By default, codopt snapshots your current working tree into a disposable internal repo first, so local tracked edits are part of the optimization baseline even if they are not committed yet.
Why?
One appraoch to AI assisted software optimization is to just point it to some code and then tell it to optimize it. There are several problems with this:
- Agents tend to cheat benchmarks, even unintentionally. One of the common behavior patterns when you tell an agent to maximize a value unconstrained is the agent will simply hack through the benchmarks and tests so produce a result that seems great but in closer inspection is not a substantive optimization.
- Agents are non deterministic, so it can fail at the optimization one time and then the next time succeed even with the same prompt.
- Agents can get lazy! This is very unintuitive but many times since it thinks that it has provided the answer, prompting "optimize" results in it concluding it is done. After it states that it is done, then since it being done is in its context it will just continue to believe this. In a sense, it has poisoned its own context.

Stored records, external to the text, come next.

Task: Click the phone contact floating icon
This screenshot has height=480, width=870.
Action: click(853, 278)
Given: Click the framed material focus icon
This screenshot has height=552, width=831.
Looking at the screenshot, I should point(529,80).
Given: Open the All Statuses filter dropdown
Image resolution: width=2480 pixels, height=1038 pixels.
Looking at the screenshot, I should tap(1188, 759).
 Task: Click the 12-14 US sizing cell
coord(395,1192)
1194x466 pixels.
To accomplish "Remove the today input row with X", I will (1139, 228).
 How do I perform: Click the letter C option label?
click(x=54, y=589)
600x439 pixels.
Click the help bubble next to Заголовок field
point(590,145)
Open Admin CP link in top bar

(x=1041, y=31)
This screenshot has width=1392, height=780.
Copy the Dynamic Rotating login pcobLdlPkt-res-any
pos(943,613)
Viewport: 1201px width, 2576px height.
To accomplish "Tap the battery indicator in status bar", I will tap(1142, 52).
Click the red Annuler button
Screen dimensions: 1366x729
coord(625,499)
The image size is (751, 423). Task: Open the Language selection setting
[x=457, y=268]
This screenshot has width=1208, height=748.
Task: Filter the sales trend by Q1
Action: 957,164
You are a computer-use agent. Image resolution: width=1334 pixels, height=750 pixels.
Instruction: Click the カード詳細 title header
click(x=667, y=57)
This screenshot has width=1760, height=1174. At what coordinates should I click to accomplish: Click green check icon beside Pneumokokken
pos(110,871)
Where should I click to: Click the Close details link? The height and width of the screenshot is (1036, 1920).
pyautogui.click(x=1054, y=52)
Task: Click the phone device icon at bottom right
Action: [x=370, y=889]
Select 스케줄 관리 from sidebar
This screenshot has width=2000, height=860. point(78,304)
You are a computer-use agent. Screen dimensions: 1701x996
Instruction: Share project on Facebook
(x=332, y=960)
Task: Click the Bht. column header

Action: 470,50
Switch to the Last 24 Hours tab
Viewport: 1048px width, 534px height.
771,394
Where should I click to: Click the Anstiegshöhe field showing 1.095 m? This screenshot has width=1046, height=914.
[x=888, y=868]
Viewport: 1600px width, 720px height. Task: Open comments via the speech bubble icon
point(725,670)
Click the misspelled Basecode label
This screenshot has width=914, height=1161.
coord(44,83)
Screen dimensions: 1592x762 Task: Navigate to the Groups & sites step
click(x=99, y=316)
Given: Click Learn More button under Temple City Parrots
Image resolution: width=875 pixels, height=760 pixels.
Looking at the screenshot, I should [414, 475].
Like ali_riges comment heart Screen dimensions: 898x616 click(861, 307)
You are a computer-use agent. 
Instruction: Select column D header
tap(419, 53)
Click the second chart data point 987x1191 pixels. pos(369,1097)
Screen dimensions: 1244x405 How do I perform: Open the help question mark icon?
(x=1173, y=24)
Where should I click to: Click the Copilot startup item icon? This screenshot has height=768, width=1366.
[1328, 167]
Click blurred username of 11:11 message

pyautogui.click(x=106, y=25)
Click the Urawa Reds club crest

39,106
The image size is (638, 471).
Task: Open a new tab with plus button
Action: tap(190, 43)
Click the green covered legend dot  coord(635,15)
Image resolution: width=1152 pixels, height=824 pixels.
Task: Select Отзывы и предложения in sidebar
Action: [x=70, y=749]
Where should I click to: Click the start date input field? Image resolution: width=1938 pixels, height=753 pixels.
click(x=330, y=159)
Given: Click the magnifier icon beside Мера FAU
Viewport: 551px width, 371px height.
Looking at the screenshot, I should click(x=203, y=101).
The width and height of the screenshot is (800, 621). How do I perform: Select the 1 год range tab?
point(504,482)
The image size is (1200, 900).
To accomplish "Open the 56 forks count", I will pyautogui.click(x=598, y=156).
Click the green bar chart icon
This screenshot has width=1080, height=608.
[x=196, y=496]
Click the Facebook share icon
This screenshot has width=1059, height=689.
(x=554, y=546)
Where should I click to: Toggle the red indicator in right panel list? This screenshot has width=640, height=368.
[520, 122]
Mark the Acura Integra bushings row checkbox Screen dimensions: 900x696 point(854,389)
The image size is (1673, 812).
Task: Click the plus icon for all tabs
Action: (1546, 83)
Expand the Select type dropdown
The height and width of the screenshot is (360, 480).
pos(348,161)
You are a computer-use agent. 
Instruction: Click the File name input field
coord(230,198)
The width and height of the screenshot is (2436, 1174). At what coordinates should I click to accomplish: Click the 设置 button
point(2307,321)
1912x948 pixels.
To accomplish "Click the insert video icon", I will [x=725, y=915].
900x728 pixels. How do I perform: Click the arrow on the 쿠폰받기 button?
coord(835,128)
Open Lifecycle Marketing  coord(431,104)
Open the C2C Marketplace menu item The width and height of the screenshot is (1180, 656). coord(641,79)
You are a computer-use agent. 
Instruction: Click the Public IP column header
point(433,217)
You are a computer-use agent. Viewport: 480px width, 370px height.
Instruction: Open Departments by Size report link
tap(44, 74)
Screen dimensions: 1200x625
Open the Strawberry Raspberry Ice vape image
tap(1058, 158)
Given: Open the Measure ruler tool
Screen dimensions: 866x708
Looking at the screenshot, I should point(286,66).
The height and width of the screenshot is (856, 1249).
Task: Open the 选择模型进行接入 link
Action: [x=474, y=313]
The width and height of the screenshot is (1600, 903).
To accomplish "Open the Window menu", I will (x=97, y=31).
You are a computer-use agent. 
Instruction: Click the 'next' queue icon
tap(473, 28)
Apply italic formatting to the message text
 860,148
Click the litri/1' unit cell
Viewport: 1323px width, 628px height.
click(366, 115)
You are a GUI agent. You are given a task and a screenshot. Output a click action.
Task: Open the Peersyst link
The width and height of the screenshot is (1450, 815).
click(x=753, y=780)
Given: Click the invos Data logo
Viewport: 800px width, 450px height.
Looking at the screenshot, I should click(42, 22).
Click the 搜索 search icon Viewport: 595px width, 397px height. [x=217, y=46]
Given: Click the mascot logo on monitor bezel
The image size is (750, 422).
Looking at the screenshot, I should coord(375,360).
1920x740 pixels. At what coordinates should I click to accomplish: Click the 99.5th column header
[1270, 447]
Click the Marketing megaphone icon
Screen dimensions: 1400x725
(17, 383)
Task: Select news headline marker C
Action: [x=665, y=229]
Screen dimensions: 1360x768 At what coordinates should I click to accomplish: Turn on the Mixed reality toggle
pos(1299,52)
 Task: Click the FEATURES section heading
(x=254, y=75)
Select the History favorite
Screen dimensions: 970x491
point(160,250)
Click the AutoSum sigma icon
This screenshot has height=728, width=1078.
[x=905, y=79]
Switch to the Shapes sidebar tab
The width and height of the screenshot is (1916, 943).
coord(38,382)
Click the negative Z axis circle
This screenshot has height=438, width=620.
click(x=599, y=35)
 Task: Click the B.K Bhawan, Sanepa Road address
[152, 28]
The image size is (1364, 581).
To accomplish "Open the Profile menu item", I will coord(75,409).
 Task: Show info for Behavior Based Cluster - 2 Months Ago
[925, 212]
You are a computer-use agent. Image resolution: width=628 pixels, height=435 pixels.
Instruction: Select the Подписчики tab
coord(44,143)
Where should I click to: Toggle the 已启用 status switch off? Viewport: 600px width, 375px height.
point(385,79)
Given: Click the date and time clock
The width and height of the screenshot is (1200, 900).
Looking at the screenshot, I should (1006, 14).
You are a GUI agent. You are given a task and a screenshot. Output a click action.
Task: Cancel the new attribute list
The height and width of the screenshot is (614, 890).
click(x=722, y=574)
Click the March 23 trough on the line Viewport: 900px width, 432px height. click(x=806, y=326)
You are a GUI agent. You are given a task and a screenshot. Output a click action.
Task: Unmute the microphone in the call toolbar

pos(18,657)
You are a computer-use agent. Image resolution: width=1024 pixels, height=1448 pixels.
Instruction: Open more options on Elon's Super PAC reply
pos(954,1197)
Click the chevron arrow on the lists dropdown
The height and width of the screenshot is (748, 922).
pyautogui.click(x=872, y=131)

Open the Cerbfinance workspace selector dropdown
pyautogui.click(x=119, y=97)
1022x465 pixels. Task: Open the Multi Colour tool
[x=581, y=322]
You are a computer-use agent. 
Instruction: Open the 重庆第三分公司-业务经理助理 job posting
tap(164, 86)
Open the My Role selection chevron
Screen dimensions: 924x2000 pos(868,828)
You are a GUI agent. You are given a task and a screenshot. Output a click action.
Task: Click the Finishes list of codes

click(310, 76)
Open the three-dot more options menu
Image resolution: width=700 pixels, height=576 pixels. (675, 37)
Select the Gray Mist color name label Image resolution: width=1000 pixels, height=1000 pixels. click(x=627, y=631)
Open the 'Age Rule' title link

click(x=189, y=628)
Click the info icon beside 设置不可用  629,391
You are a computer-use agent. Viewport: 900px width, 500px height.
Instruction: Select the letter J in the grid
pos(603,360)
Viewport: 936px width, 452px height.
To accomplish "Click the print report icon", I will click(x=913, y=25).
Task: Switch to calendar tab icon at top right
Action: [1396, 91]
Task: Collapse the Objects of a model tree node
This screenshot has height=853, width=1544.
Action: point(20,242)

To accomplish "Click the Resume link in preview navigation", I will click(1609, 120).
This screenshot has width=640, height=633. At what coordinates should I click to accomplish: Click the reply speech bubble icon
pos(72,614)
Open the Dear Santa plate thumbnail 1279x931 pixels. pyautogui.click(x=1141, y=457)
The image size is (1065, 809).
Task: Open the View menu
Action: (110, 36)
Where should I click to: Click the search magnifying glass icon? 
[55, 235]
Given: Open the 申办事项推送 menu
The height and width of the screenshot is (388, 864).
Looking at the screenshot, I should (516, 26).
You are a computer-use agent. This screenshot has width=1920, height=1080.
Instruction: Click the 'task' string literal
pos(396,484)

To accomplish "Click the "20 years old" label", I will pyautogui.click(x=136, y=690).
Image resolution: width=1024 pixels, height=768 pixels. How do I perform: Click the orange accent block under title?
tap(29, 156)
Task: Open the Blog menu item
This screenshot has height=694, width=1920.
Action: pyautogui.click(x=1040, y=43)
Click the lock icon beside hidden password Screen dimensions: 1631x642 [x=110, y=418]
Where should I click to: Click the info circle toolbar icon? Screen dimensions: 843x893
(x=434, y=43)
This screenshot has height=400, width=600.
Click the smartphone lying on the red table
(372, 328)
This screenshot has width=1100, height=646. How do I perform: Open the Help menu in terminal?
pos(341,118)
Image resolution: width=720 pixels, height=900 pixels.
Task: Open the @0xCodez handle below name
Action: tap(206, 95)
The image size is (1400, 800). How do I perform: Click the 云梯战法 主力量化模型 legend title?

codex-optimize attempt to sovle these problems:
- codopt explicitly partions the source code, optimization tests, and correctness tests. since these parts are partioned and in git they can be reset to evaluate whether the source code changes were substantive while preventing the benchmark hacking behavior.
- By running a beam search strategy, we can see a diverse variety of attempts and keep exploring the ones that work. The below example run shows a good example of this where some of the Codex agents actually degraded the quality of the optimization but the top candidates signficantly optimized the code.
- By pruning nodes that are failing or stagnating, we can avoid context poisoning and get results over more iterations. This is also demonstrated in the example below were after some iterations some fail while some keep improving.
The core idea is to use the Codex SDK to optimize more deterministically than using Skills or prompting.
Quick Start
example/life contains a Conway's Game of Life challenge chosen to be optimizable but not one-shottable.
Install the CLI locally for testing:
uv tool install /path/to/codex-optimize
View the result of my run in the UI :
codopt ui --run-root example/life_result/run
Alternatively you can run it yourself.
Run:
codopt run \
--edit example/life/life.py --metric example/life/metric.json --metric-key score --command "python3 example/life/benchmark.py" \
--branch 3 --time 120 --info example/life/INFO.md --max-agents 6 --test "python3 example/life/tests.py" --docker-image codopt-life:latest --rounds 2
Read more about this run in the result's README.MD.
An alternative option to running the program yourself is asking your agent to use it!
If this is your goal there is an optimize skill folder you can copy into ~/.codex/skills/optimize and restart Codex.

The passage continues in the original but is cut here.